The balance sheet is a major area of concern. O-I Glass carries a substantial debt load of $5.13 billion, resulting in a very high Debt-to-Equity ratio of 3.75. This level of leverage is risky, especially for a company in a capital-intensive industry. The high debt leads to significant interest expense ($88 million in the latest quarter), which consumes a large portion of operating profit and pressures the company's ability to generate net income. Liquidity appears tight, with a current ratio of 1.24, indicating a limited buffer to cover short-term obligations.
Cash generation is another critical weakness. For the full fiscal year 2024, O-I Glass had negative free cash flow of -$128 million, driven by heavy capital expenditures and poor working capital management. While free cash flow turned positive in the latest quarter at $51 million, it followed a deeply negative quarter of -$306 million. This volatility highlights the company's difficulty in consistently converting profits into cash, a red flag for financial stability.

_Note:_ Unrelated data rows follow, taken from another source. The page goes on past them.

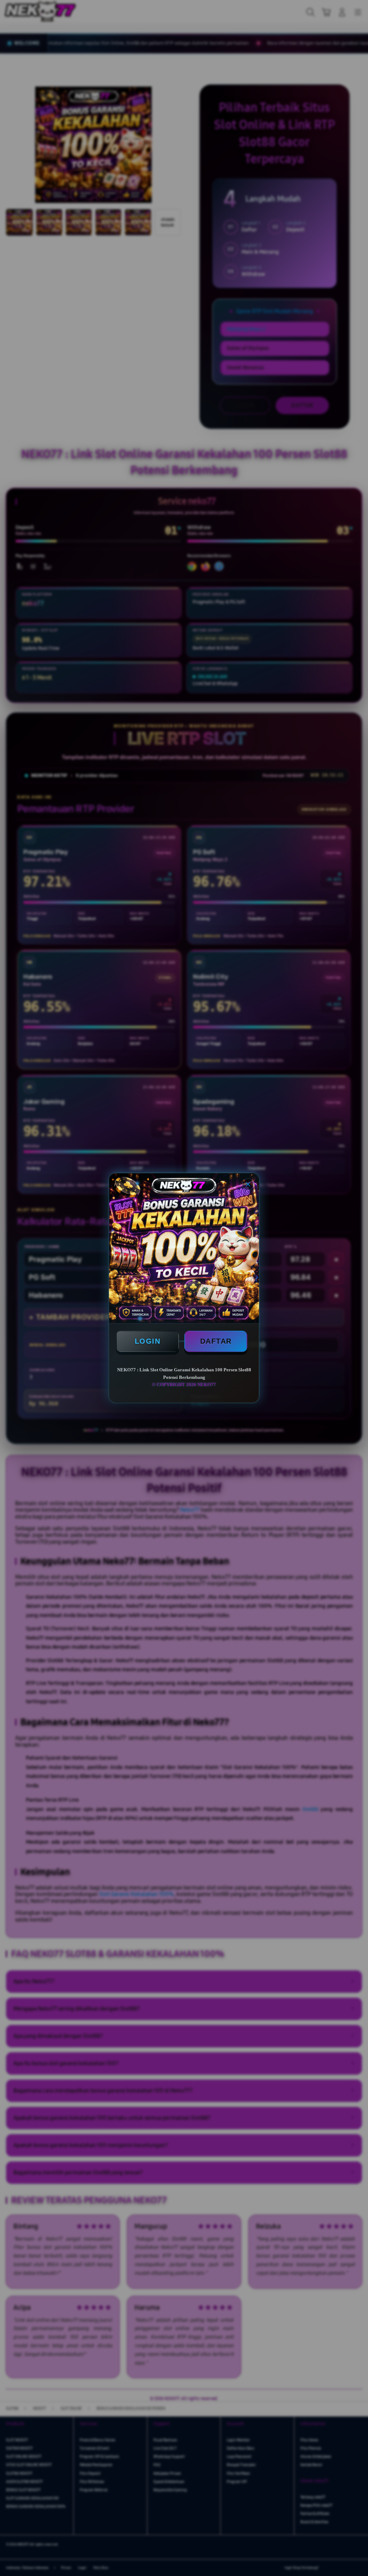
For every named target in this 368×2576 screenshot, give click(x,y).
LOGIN (148, 1341)
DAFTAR (216, 1341)
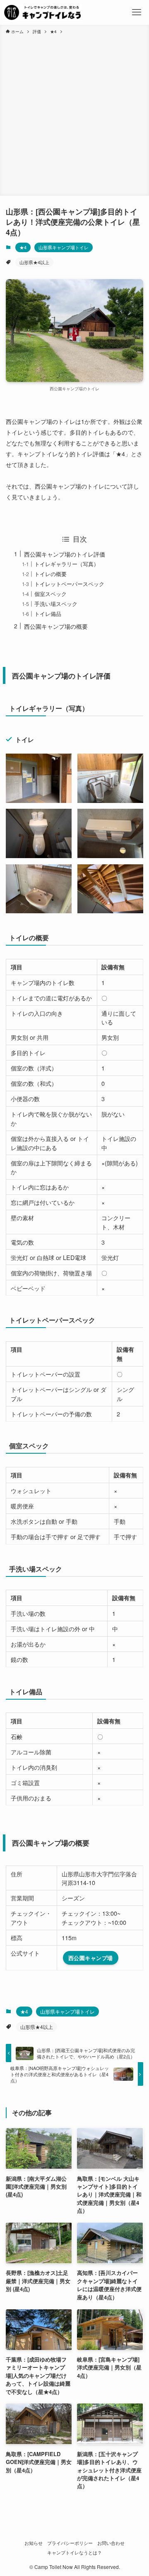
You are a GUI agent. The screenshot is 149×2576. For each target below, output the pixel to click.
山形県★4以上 (34, 262)
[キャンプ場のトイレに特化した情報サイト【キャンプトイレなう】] (42, 12)
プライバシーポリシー (70, 2543)
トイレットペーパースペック (69, 584)
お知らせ (33, 2543)
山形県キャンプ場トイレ (63, 247)
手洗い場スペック (55, 604)
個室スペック (50, 594)
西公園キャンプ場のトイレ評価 (64, 554)
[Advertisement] (74, 113)
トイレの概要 (50, 574)
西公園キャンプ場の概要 (56, 626)
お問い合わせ (111, 2543)
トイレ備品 (47, 614)
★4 (22, 247)
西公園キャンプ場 (90, 1958)
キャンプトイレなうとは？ (74, 2552)
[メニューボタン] (136, 12)
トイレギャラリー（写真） (66, 564)
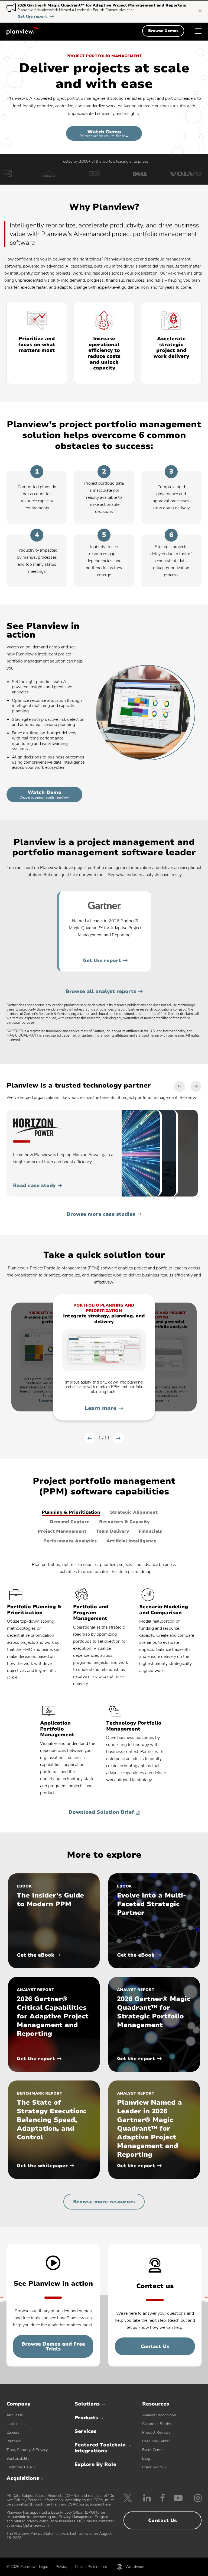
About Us (14, 2415)
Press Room (152, 2467)
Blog (146, 2458)
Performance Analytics (70, 1541)
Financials (150, 1531)
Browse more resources (104, 2201)
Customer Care (19, 2467)
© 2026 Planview (21, 2567)
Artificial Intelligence (131, 1541)
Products (86, 2417)
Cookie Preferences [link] (91, 2566)
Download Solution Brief (101, 1812)
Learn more (100, 1408)
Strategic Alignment (134, 1512)
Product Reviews (156, 2432)
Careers (12, 2432)
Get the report (35, 16)
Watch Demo (104, 133)
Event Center (153, 2449)
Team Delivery (112, 1531)
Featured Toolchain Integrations (100, 2448)
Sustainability (17, 2458)
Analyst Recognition (159, 2415)
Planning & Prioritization (71, 1512)
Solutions (87, 2404)
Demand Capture (69, 1522)
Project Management (62, 1531)
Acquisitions (22, 2478)
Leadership (15, 2423)
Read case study (34, 1185)
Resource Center (156, 2441)
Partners (13, 2441)
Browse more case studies (101, 1214)
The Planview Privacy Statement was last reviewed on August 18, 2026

In conclusion, while O-I Glass demonstrates some operational discipline by maintaining margins, its financial foundation appears shaky. The combination of high debt, negative profitability, and inconsistent cash flow makes it a high-risk investment from a financial statement perspective. Investors should be cautious about the company's ability to service its debt and fund its operations without further straining its finances.